Traversata dello Zuccone di Campelli

(Valsassina - Lombardia)

 

Escursionismo

 

SCHEDA TECNICA

DISLIVELLO: 1284 m

DURATA: 4,30 ore (salita), 3 ore (discesa)

DIFFICOLTA': EE la salita dello Zuccone, E il resto del percorso

AGGIORNAMENTO RELAZIONE: maggio 2003

 

Quando dalla Brianza si guarda verso nord, i nostri occhi non possono fare a meno di soffermarsi sui profili di alcune montagne amatissime da tutti gli alpinisti lombardi: le regolari piramidi del Grignone e della Grignetta e la cresta inconfondibile del Resegone, immortalata da Manzoni all’inizio dei Promessi Sposi. Intorno a queste montagne ce ne sono tante altre. Viste da lontano spiccano meno, hanno forme apparentemente più arrotondate e più docili, sembrano promettere poco all’escursionista o all’alpinista. Naturalmente non è così: qualche piccolo segreto, qualche angolo magico si nasconde anche dietro ai profili più banali: basta avere la curiosità di andarlo a cercare.

Lo Zuccone di Campelli è una di queste montagne. Se ne sta lì, buono buono, tra la Grignetta e il Resegone, poco appariscente, come una gobba insignificante contro il cielo. Invece, a vederlo da vicino, è un’altra cosa e soprattutto il suo versante occidentale, quello che domina la stazione sciistica dei Piani di Bobbio, sembra un piccolo angolo di Dolomiti in terra lombarda. Come i suoi più noti vicini, anche lo Zuccone è stata una delle montagne su cui ho iniziato a vivere le mie prime esperienze in montagna e più volte, nel corso degli anni, ci sono tornato. Sulla cresta Ongania (II e III, con qualche possibile variante più impegnativa) ho arrampicato tante volte: in estate e in autunno, una volta anche in pieno inverno. Più di una volta mi sono divertito a percorrere con piccozza e ramponi i corti canali che si infilano incassati tra le rocce del suo versante occidentale.

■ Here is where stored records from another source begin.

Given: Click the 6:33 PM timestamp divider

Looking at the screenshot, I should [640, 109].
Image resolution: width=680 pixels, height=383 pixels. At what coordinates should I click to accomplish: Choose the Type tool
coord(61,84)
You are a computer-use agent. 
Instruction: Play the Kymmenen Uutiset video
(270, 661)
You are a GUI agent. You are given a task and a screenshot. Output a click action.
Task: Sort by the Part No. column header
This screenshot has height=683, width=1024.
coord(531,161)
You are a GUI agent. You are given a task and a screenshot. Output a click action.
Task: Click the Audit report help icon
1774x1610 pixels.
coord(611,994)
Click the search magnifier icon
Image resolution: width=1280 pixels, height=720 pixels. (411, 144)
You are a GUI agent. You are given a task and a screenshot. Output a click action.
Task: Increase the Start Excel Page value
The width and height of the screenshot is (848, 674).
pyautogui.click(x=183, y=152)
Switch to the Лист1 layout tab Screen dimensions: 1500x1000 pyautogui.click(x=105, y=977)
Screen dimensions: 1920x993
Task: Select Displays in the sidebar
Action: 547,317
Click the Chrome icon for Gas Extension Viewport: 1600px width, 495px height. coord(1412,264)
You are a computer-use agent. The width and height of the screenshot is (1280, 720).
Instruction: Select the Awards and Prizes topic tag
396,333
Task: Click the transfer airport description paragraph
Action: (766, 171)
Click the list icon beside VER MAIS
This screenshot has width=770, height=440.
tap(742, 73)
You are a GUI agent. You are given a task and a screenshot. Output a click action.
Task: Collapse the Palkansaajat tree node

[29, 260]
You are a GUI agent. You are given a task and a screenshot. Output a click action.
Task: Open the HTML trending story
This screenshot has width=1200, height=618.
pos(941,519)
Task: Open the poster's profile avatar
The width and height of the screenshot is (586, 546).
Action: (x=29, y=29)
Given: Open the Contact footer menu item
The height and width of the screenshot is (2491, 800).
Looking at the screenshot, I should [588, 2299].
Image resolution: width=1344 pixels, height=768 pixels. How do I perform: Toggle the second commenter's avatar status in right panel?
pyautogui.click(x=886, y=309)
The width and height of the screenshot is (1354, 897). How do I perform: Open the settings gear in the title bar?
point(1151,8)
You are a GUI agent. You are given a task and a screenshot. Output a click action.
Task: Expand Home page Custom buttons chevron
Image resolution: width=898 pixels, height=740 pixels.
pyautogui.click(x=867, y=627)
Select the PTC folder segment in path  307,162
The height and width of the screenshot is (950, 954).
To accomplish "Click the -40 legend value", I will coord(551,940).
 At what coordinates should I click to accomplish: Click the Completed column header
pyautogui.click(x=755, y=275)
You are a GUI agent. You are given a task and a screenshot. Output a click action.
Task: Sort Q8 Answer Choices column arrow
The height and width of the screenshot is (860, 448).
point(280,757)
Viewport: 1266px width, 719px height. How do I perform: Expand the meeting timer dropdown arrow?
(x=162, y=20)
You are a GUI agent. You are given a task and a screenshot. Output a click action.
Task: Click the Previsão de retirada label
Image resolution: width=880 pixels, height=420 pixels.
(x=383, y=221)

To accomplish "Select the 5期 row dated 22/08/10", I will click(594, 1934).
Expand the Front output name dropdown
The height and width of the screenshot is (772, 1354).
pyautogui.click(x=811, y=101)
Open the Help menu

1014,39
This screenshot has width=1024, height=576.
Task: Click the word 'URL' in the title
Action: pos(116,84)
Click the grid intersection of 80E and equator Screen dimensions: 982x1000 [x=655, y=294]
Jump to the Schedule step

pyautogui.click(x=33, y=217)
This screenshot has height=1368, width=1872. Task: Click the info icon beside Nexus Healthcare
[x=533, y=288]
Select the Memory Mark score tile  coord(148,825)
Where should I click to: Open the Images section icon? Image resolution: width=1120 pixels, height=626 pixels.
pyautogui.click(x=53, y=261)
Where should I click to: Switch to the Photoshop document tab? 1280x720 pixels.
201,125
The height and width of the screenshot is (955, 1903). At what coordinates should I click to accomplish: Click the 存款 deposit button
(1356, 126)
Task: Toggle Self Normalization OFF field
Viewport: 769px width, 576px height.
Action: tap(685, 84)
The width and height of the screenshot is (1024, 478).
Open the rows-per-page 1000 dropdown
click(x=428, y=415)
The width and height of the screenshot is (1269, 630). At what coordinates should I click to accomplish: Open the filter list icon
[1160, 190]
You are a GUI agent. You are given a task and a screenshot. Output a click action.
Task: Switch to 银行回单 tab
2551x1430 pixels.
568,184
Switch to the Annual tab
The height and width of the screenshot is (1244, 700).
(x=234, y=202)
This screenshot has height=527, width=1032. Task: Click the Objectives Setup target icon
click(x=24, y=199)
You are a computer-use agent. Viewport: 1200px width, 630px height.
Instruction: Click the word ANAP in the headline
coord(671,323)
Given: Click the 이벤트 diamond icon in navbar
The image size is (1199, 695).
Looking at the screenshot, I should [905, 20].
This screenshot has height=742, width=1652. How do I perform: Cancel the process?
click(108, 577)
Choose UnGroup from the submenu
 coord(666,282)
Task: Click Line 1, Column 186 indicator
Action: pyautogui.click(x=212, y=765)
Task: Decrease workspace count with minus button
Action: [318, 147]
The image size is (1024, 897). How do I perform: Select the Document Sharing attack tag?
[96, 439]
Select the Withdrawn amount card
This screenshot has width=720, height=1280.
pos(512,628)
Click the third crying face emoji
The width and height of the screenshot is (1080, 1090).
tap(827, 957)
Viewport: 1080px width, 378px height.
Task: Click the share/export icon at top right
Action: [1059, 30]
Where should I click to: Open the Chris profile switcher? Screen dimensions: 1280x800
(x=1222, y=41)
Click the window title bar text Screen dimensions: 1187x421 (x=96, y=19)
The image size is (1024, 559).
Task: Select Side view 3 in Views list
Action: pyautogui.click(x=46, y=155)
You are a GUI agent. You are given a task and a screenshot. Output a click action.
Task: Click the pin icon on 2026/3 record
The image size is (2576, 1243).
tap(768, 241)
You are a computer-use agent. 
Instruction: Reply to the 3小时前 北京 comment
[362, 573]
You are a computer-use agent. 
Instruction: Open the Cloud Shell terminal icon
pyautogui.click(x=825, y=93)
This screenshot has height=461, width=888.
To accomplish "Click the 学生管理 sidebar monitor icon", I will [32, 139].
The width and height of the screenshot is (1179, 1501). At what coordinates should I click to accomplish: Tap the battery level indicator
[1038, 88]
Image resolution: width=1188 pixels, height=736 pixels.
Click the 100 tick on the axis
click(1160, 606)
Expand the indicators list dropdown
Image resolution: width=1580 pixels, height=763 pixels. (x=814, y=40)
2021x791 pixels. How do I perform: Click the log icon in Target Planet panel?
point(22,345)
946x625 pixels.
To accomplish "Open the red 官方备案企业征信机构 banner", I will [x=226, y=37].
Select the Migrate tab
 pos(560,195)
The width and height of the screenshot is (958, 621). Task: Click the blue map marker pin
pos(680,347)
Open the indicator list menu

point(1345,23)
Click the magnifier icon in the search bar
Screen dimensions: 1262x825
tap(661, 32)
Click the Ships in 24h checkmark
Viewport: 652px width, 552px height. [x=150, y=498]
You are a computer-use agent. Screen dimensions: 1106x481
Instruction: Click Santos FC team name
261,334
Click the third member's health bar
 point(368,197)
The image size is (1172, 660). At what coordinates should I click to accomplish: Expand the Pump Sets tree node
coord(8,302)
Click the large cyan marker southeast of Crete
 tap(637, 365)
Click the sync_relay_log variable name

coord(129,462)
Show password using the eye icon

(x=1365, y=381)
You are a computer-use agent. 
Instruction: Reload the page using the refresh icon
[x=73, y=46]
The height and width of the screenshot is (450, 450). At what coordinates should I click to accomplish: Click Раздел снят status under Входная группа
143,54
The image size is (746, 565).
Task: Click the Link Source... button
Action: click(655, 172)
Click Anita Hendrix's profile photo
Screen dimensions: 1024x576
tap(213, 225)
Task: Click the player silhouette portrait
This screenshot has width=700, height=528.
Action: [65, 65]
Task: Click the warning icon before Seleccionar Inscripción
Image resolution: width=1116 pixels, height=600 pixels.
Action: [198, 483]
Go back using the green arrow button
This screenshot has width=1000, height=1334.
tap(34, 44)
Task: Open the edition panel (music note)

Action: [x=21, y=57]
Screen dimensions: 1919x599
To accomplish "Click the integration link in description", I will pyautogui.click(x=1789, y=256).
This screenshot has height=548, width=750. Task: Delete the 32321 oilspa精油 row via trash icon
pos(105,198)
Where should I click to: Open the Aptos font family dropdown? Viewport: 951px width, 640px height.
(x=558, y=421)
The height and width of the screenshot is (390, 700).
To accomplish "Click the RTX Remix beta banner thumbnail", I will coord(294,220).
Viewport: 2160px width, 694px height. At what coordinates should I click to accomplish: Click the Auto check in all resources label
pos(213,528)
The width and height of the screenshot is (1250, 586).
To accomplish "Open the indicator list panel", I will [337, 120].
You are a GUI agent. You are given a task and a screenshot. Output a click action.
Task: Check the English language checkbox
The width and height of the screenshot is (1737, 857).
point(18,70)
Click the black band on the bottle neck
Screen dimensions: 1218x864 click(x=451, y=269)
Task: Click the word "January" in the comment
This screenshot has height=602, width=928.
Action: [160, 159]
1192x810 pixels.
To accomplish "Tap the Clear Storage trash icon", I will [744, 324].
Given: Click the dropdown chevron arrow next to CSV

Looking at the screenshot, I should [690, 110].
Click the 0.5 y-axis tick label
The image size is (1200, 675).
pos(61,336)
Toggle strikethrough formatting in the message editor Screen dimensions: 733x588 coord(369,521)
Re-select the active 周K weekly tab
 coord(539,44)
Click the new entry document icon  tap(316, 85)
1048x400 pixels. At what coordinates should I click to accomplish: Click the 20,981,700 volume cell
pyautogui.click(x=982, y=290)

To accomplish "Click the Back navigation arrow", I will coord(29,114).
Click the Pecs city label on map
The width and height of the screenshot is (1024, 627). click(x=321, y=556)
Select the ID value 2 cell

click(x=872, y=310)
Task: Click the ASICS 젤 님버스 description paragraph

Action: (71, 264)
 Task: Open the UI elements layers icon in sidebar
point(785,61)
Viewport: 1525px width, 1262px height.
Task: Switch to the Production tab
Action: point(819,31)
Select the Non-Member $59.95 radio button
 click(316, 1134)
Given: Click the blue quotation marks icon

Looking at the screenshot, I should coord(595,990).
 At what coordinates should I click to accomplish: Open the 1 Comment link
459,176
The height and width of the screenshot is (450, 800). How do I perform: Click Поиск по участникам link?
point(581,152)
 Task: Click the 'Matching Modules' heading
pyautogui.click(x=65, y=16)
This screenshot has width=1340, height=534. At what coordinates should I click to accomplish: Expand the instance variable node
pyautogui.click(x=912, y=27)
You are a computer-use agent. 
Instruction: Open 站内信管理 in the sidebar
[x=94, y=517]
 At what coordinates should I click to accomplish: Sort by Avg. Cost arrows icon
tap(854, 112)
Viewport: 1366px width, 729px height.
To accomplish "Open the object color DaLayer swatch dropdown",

Mi sono però accorto, riguardando la pagine del sito, che ho dedicato poco spazio a queste “mie” montagne: ora è tempo di porre rimedio a tanta ingiusta trascuratezza. Inizio a farlo con la proposta di questa escursione circolare che permette di salire in cima allo Zuccone con un percorso molto vario, partendo dai dolci prati della Valsassina per arrivare ad affrontare qualche breve passaggio roccioso prima di mettere piede sulla vetta. La difficoltà è contenuta (E) lungo la maggior parte del tragitto; la salita e la traversata dello Zuccone richiedono invece maggiore esperienza (EE). Il periodo migliore è, secondo me, compreso tra la metà di maggio e giugno, quando il verde degli alberi è splendente e i prati sono ricchissimi di fiori. Molto bello è anche il mese d’ottobre, quando il calcare bianco delle pareti rocciose si staglia nitido contro il cielo e gli alberi si vestono di mille colori. Questo percorso è molto interessante anche in inverno (vedi le foto), ma per questo rimando alle note al termine della relazione.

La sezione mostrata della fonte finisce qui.